__To do__:
Write out the entries again, substituting "Example Gallery" for every occurrence of "Demo Gallery" and leaving everything else unchanged.

──────── Data for processing ────────

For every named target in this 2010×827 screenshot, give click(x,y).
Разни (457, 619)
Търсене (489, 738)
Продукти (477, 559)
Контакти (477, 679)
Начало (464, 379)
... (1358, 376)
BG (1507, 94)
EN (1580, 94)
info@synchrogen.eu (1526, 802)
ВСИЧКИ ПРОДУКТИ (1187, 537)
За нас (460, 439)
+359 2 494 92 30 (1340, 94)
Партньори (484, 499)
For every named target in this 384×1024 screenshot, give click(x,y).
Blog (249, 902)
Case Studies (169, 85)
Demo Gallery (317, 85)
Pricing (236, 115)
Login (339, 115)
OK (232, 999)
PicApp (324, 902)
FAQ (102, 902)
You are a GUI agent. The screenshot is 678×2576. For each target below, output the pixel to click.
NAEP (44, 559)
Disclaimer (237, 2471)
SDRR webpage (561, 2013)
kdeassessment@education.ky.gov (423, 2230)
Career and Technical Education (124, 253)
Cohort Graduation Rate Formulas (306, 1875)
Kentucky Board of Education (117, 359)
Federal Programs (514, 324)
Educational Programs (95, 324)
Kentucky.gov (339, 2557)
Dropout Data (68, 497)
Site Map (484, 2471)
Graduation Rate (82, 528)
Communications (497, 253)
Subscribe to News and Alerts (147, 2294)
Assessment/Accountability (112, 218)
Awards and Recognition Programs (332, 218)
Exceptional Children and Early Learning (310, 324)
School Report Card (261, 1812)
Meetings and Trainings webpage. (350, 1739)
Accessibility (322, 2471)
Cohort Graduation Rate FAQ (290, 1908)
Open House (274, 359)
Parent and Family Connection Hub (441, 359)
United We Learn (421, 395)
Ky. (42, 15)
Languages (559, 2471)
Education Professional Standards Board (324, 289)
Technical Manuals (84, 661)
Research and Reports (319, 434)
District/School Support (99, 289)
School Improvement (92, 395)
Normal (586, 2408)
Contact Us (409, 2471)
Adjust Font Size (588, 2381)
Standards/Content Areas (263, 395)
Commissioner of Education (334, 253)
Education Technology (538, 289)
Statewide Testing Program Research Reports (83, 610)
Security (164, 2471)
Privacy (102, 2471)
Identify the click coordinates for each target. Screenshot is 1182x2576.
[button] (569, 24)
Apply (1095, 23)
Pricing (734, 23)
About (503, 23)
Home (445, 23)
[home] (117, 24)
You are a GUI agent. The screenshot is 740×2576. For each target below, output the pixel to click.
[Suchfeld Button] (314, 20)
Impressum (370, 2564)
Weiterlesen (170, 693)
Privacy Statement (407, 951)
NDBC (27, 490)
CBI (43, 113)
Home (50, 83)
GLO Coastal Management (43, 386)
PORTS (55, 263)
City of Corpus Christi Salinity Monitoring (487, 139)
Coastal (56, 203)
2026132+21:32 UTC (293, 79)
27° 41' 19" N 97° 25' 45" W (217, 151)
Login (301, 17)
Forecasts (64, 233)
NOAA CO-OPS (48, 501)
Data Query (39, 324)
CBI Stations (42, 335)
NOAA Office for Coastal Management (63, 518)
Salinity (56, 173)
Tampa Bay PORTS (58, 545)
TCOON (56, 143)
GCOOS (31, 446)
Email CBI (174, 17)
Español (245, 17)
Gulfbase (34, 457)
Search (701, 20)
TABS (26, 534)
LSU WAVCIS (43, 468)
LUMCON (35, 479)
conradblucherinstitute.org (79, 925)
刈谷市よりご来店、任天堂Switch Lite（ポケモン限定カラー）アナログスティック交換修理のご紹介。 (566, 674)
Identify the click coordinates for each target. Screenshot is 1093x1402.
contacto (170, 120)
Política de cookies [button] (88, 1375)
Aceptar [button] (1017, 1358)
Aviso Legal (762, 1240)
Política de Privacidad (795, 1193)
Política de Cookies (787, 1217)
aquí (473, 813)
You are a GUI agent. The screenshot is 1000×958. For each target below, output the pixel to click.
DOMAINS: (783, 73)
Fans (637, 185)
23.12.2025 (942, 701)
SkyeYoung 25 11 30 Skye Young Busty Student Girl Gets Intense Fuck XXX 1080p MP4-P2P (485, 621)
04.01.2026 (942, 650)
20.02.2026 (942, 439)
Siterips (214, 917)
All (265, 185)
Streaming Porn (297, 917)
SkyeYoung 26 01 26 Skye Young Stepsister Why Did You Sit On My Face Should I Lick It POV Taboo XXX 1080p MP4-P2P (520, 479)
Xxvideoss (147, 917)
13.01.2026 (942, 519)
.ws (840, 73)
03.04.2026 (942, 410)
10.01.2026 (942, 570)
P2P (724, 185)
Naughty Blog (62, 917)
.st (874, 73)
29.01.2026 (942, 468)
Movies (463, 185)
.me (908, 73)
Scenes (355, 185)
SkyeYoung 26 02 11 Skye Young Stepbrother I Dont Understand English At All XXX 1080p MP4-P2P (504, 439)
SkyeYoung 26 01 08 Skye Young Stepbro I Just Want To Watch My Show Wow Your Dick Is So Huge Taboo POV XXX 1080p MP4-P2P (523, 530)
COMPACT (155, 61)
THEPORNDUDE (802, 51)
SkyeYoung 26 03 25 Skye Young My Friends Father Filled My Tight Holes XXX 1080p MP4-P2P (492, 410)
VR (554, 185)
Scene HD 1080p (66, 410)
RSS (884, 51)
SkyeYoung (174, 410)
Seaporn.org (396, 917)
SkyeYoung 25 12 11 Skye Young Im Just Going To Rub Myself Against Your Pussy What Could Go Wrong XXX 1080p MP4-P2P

────────

__Response to this exercise__:
For every named target in this 2010×827 screenshot, give click(x,y).
Разни (457, 619)
Търсене (489, 738)
Продукти (477, 559)
Контакти (477, 679)
Начало (464, 379)
... (1358, 376)
BG (1507, 94)
EN (1580, 94)
info@synchrogen.eu (1526, 802)
ВСИЧКИ ПРОДУКТИ (1187, 537)
За нас (460, 439)
+359 2 494 92 30 (1340, 94)
Партньори (484, 499)
For every named target in this 384×1024 screenshot, give click(x,y).
Blog (249, 902)
Case Studies (169, 85)
Example Gallery (317, 85)
Pricing (236, 115)
Login (339, 115)
OK (232, 999)
PicApp (324, 902)
FAQ (102, 902)
You are a GUI agent. The screenshot is 678×2576. For each target below, output the pixel to click.
NAEP (44, 559)
Disclaimer (237, 2471)
SDRR webpage (561, 2013)
kdeassessment@education.ky.gov (423, 2230)
Career and Technical Education (124, 253)
Cohort Graduation Rate Formulas (306, 1875)
Kentucky Board of Education (117, 359)
Federal Programs (514, 324)
Educational Programs (95, 324)
Kentucky.gov (339, 2557)
Dropout Data (68, 497)
Site Map (484, 2471)
Graduation Rate (82, 528)
Communications (497, 253)
Subscribe to News and Alerts (147, 2294)
Assessment/Accountability (112, 218)
Awards and Recognition Programs (332, 218)
Exceptional Children and Early Learning (310, 324)
School Report Card (261, 1812)
Meetings and Trainings webpage. (350, 1739)
Accessibility (322, 2471)
Cohort Graduation Rate FAQ (290, 1908)
Open House (274, 359)
Parent and Family Connection Hub (441, 359)
United We Learn (421, 395)
Ky. (42, 15)
Languages (559, 2471)
Education Professional Standards Board (324, 289)
Technical Manuals (84, 661)
Research and Reports (319, 434)
District/School Support (99, 289)
School Improvement (92, 395)
Normal (586, 2408)
Contact Us (409, 2471)
Adjust Font Size (588, 2381)
Standards/Content Areas (263, 395)
Commissioner of Education (334, 253)
Education Technology (538, 289)
Statewide Testing Program Research Reports (83, 610)
Security (164, 2471)
Privacy (102, 2471)
Identify the click coordinates for each target. Screenshot is 1182x2576.
[button] (569, 24)
Apply (1095, 23)
Pricing (734, 23)
About (503, 23)
Home (445, 23)
[home] (117, 24)
You are a GUI agent. The screenshot is 740×2576. For each target below, output the pixel to click.
[Suchfeld Button] (314, 20)
Impressum (370, 2564)
Weiterlesen (170, 693)
Privacy Statement (407, 951)
NDBC (27, 490)
CBI (43, 113)
Home (50, 83)
GLO Coastal Management (43, 386)
PORTS (55, 263)
City of Corpus Christi Salinity Monitoring (487, 139)
Coastal (56, 203)
2026132+21:32 UTC (293, 79)
27° 41' 19" N 97° 25' 45" W (217, 151)
Login (301, 17)
Forecasts (64, 233)
NOAA CO-OPS (48, 501)
Data Query (39, 324)
CBI Stations (42, 335)
NOAA Office for Coastal Management (63, 518)
Salinity (56, 173)
Tampa Bay PORTS (58, 545)
TCOON (56, 143)
GCOOS (31, 446)
Email CBI (174, 17)
Español (245, 17)
Gulfbase (34, 457)
Search (701, 20)
TABS (26, 534)
LSU WAVCIS (43, 468)
LUMCON (35, 479)
conradblucherinstitute.org (79, 925)
刈谷市よりご来店、任天堂Switch Lite（ポケモン限定カラー）アナログスティック交換修理のご紹介。 (566, 674)
Identify the click coordinates for each target. Screenshot is 1093x1402.
contacto (170, 120)
Política de cookies [button] (88, 1375)
Aceptar [button] (1017, 1358)
Aviso Legal (762, 1240)
Política de Privacidad (795, 1193)
Política de Cookies (787, 1217)
aquí (473, 813)
You are a GUI agent. The screenshot is 1000×958. For each target below, output the pixel to click.
DOMAINS: (783, 73)
Fans (637, 185)
23.12.2025 (942, 701)
SkyeYoung 25 11 30 Skye Young Busty Student Girl Gets Intense Fuck XXX 1080p MP4-P2P (485, 621)
04.01.2026 (942, 650)
20.02.2026 (942, 439)
Siterips (214, 917)
All (265, 185)
Streaming Porn (297, 917)
SkyeYoung 26 01 26 Skye Young Stepsister Why Did You Sit On My Face Should I Lick It POV Taboo XXX 1080p MP4-P2P (520, 479)
Xxvideoss (147, 917)
13.01.2026 (942, 519)
.ws (840, 73)
03.04.2026 (942, 410)
10.01.2026 (942, 570)
P2P (724, 185)
Naughty Blog (62, 917)
.st (874, 73)
29.01.2026 (942, 468)
Movies (463, 185)
.me (908, 73)
Scenes (355, 185)
SkyeYoung 26 02 11 Skye Young Stepbrother I Dont Understand English At All XXX 1080p MP4-P2P (504, 439)
SkyeYoung 26 01 08 Skye Young Stepbro I Just Want To Watch My Show Wow Your Dick Is So Huge Taboo POV XXX 1080p MP4-P2P (523, 530)
COMPACT (155, 61)
THEPORNDUDE (802, 51)
SkyeYoung 26 03 25 Skye Young My Friends Father Filled My Tight Holes XXX 1080p MP4-P2P (492, 410)
VR (554, 185)
Scene HD 1080p (66, 410)
RSS (884, 51)
SkyeYoung (174, 410)
Seaporn.org (396, 917)
SkyeYoung 25 12 11 Skye Young Im Just Going To Rub Myself Against Your Pussy What Could Go Wrong XXX 1080p MP4-P2P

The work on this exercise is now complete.